British Retailer M&S Have Made Their Position Clear – They Do Not Want an Online Sales Tax. But Why?
Business rates (a commercial property based tax) have been rising for years, and with the looming threat of another hike, everyone is desperately searching for any other avenue. So much so, that the Retail Job Alliance was formed. Retail giants and unions have come together to push the government into action – their goal? The Online Sales Tax. This tax would be used to fund a reduction in business rates for shops.
M&S however, were not on the same page.
A few days before the government’s consultation on whether an Online Sales Tax could be beneficial ended, M&S Chief Financial Officer Eoin Tonge wrote to the Chancellor (excerpts published by the BBC):
“This rationalisation will always start with the least profitable parts of a business – which, in the case of multi-channel retailers, will more often than not be high street stores,” the letter said.
M&S argued that introducing an additional tax on retail sales would not solve the problem, but exacerbate it.
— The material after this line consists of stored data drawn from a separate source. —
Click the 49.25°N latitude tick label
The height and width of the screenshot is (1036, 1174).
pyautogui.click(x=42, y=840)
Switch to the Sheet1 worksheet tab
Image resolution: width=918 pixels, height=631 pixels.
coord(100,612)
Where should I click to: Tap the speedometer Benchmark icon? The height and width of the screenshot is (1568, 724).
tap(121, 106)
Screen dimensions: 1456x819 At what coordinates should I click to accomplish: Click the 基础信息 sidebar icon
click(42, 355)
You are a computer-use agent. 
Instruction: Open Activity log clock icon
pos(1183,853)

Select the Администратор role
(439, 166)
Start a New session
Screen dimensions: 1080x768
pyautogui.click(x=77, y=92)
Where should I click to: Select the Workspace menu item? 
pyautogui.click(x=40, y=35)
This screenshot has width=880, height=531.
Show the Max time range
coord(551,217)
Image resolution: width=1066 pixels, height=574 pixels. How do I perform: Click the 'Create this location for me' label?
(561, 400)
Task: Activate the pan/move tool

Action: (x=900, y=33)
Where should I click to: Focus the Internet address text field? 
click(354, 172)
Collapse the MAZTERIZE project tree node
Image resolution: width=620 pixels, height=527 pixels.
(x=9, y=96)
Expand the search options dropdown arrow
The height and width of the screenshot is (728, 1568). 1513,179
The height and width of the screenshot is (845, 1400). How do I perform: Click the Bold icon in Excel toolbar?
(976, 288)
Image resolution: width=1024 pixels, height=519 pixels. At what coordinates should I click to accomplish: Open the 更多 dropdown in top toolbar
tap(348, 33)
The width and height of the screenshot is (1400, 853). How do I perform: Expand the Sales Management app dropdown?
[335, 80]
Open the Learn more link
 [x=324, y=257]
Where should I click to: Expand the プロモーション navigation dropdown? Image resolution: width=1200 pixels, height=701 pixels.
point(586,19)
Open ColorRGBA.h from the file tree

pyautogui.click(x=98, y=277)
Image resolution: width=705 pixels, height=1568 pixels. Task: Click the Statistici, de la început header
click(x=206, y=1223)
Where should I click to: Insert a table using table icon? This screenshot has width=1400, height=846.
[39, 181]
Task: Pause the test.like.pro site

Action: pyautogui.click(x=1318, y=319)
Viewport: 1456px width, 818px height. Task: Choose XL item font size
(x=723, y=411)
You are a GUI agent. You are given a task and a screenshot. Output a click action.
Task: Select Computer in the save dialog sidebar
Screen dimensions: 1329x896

Struggling brands would have no choice but to make cuts – and they would start, Tonge insisted, with high street stores. With this line of thinking, an Online Sales Tax may go from trying to save high streets, to closing them down.
But why are M&S so adamantly against this proposed tax? The recent review they published – covering the 52 weeks up to the 2nd April 2022 – might provide some clues. According to the British retailer, their online sales have gone up 55.6% during this period. Not only that, but their sales in-store decreased by 11.2%.
This data and their insistence that retail stores will be closed if an Online Sales Tax is introduced, does not inspire much confidence. Business rates can sometimes be blamed for business closures as they can be the 3rd or 4th highest cost for any business with commercial property.
Circumstances have forced many businesses to turn towards a more digital business model, but this is harder for some than others. For giants like M&S – who were already using a combined online and in-store business model – moving away from in-person stores could actually save them money. However, the introduction of an Online Sales Tax could see the playing field between online and in-persons stores evening out, and M&S would be back right where they started.
Small businesses are perhaps feeling the brunt of an impending business rates hike. The treasury have said that the funds from an Online Sales Tax would go towards seeing a reduction in business rates. While a possible reduction is certainly pleasing, for those whose property is already overvalued, it makes little difference.